Wolters Kluwer Offers Advice on Stress Testing

Wolters Kluwer has released a new paper to provide financial organizations with best practices for stress testing.

As stress testing continues to play a more prominent role in financial organizations’ risk management efforts across the globe, Wolters Kluwer Financial Services released a white paper on Monday, “Reinforcing Market Confidence with Consistent Stress Testing,” to help organizations apply an integrated, more strategic approach to their stress testing programs. 

In a November comment piece on the subject, Nancy Masschelein, vice president of market management, finance and financial risk at Wolters Kluwer Financial Services, analyzed the results from the recent assessment conducted by the European Central Bank where 20% of the 123 financial institutions examined failed the stress test. In the comment piece, Masschelein recommends that stress testing becomes a continuous exercise and a common risk practice.

In recent years, regulators and market observers alike have attributed significant losses, market turbulence and a general loss of confidence and trust to the inability of financial organizations to fully identify, measure and manage their risk exposure. The white paper examines why and how financial institutions should apply a unified financial risk analysis for more consistent, transparent and integrated stress testing avoiding the inefficient and narrow viewpoint of silo based analysis.

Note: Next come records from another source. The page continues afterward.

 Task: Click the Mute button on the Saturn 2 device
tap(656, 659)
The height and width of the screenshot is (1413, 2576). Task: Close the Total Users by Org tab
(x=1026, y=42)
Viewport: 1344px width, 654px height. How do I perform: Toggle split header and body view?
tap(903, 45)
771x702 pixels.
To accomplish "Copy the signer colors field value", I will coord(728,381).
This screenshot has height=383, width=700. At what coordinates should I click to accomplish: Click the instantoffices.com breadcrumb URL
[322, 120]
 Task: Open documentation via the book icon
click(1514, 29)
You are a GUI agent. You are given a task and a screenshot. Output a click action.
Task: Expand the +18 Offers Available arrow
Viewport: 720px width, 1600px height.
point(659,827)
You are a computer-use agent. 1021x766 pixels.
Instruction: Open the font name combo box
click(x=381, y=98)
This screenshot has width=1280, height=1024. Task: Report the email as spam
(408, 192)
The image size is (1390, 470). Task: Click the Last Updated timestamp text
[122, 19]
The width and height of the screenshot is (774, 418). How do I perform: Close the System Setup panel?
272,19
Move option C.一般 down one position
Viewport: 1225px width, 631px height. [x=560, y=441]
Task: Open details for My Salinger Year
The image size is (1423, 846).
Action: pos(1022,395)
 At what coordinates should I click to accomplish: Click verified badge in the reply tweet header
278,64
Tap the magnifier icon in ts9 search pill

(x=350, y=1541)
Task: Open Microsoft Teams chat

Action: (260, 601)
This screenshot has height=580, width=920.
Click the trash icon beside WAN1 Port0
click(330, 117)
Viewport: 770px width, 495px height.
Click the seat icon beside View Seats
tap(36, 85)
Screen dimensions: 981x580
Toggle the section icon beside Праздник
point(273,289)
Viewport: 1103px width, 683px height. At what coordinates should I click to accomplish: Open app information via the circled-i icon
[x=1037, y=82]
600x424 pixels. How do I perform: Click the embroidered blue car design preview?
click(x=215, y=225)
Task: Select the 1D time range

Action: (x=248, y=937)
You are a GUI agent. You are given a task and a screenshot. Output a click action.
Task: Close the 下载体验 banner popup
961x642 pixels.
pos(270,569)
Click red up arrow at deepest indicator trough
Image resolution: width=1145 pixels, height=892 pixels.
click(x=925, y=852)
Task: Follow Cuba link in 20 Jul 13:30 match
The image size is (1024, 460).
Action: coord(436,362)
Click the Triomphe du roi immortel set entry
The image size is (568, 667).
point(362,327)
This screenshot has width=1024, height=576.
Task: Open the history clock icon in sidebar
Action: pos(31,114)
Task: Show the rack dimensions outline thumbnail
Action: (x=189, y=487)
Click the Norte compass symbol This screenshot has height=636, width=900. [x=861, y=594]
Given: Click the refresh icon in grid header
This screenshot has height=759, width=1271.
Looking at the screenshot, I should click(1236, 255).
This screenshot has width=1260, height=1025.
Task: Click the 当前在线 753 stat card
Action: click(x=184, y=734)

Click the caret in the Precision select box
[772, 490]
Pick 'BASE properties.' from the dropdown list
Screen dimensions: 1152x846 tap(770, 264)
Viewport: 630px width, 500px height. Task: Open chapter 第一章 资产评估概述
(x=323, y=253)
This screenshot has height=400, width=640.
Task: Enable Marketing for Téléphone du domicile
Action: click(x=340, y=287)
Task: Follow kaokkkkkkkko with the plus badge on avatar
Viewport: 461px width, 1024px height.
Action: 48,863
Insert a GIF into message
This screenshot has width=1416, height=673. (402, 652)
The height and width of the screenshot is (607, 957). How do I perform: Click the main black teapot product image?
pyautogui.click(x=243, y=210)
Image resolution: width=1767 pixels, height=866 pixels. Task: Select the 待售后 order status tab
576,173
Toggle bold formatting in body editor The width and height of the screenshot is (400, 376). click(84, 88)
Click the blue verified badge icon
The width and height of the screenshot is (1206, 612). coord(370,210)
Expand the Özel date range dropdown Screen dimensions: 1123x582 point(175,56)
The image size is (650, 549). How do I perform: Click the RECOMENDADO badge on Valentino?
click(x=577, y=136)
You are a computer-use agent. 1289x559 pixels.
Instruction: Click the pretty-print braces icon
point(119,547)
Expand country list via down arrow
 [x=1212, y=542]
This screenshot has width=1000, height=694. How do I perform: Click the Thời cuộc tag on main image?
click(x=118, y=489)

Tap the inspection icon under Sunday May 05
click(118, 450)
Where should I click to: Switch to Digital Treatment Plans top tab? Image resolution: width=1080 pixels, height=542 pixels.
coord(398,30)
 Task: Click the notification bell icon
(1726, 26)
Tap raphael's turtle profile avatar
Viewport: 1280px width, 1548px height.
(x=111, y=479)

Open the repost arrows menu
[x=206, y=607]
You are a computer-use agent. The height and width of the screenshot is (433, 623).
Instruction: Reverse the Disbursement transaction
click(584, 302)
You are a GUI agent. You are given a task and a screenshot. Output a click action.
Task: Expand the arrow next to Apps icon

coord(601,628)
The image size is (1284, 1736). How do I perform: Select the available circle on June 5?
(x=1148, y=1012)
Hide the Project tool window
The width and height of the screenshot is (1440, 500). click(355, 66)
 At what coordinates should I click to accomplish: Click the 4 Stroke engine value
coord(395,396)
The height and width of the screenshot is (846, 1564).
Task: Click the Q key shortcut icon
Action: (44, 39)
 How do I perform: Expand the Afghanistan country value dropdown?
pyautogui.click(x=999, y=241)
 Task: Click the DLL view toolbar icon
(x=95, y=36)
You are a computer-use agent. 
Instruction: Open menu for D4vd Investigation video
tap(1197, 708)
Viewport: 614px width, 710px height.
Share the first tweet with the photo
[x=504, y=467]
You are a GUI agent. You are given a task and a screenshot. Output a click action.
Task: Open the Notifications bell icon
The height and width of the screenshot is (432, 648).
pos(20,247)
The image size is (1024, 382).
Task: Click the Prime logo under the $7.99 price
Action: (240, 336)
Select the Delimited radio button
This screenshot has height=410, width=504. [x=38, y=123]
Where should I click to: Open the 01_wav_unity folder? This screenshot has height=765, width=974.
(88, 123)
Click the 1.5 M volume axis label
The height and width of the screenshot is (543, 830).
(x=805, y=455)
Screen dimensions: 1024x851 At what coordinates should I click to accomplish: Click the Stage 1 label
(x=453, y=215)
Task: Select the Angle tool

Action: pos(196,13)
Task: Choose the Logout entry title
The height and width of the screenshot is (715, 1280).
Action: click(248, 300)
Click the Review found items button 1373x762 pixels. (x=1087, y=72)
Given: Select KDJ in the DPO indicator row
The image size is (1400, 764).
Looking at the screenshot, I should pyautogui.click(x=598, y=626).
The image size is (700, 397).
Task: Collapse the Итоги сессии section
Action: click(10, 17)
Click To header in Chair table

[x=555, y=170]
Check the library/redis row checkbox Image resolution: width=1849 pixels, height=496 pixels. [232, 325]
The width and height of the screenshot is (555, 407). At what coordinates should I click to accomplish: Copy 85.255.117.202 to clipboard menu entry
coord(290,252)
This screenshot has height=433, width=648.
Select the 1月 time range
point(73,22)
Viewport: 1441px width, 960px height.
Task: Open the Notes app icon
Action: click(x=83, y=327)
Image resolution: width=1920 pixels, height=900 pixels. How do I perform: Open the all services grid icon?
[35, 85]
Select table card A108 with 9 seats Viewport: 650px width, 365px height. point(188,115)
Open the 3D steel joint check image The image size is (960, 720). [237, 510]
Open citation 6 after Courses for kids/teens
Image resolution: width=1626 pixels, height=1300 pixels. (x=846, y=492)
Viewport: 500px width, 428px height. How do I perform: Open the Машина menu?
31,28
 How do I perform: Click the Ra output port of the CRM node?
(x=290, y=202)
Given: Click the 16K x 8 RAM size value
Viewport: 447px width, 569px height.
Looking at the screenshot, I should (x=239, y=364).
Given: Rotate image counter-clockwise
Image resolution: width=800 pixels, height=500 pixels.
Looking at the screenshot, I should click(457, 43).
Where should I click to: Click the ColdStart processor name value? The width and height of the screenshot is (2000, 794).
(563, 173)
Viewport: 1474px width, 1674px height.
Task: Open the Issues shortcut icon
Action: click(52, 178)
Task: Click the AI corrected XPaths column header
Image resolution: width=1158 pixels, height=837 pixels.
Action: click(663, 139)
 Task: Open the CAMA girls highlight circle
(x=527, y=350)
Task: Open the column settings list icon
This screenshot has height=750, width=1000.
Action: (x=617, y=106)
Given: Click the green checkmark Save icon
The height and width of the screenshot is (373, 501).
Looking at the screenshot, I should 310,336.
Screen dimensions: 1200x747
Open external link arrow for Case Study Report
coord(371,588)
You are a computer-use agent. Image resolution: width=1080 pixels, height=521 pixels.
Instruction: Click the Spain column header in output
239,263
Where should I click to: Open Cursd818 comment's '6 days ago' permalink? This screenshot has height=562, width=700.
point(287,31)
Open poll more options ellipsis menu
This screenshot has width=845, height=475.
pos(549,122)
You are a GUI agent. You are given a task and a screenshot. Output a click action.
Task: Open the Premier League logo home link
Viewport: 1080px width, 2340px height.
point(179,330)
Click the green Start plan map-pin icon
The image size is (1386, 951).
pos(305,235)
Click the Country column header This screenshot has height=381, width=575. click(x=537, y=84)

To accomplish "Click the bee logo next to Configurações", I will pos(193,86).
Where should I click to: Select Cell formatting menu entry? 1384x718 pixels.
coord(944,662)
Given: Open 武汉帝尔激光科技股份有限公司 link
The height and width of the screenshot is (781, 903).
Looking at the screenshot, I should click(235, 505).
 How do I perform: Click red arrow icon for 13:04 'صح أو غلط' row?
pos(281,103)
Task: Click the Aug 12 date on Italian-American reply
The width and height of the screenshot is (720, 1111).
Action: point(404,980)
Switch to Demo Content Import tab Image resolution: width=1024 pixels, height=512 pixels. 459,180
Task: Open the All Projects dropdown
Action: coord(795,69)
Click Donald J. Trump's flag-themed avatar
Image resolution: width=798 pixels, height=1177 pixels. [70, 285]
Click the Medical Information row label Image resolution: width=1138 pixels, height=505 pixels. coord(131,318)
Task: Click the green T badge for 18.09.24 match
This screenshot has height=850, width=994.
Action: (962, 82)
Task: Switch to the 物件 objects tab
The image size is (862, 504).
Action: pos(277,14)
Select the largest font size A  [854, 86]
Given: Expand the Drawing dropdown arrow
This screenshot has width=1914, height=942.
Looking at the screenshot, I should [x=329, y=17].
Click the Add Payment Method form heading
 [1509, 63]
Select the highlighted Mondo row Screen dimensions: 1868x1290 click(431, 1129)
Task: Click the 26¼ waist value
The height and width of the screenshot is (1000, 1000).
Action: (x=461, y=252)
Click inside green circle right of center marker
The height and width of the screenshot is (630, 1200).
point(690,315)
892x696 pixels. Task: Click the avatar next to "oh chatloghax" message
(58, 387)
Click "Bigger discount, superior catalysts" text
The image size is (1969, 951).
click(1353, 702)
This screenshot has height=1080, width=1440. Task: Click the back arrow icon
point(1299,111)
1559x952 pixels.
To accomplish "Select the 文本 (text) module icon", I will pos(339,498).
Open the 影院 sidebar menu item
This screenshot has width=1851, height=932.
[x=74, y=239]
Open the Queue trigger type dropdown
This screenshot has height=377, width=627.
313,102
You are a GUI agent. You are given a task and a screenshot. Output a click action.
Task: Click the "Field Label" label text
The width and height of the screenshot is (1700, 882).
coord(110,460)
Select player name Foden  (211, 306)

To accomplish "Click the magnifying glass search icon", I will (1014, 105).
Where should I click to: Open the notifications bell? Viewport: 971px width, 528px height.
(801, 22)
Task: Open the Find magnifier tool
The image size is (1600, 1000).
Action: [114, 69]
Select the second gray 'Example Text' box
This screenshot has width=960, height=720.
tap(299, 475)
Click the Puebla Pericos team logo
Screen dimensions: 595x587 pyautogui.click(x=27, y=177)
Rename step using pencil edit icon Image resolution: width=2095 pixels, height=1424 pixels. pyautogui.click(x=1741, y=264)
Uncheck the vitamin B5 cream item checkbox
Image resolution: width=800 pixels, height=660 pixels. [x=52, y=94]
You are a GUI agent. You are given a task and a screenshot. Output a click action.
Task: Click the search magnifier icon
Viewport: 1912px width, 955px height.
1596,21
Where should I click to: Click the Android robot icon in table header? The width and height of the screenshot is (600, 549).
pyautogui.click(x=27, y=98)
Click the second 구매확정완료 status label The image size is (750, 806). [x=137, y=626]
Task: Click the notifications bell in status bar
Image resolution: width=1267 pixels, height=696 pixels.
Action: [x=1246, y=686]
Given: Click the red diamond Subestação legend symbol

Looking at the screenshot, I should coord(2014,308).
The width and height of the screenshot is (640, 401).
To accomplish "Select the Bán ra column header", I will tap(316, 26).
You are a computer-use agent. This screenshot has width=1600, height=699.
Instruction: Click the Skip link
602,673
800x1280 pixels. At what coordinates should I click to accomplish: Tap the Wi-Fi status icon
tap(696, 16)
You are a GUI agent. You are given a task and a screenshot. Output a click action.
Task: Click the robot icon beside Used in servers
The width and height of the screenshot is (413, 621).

“Knowing the very significant role that financial institutions play, it is critical to ensure that the financial system is capable of working efficiently not only under expected but also under unexpected, extreme conditions and been robust to absolve turbulence and losses; whereas having steady growth in profitability. Stress testing helps organizations measure this capability,” said Ioannis Akkizidis, global product manager at Wolters Kluwer Financial Services, in a statement. “This white paper examines how certain risk factors within an organization frequently intersect with each other, making it imperative to consider these integrations when designing effective and meaningful stress testing scenarios.”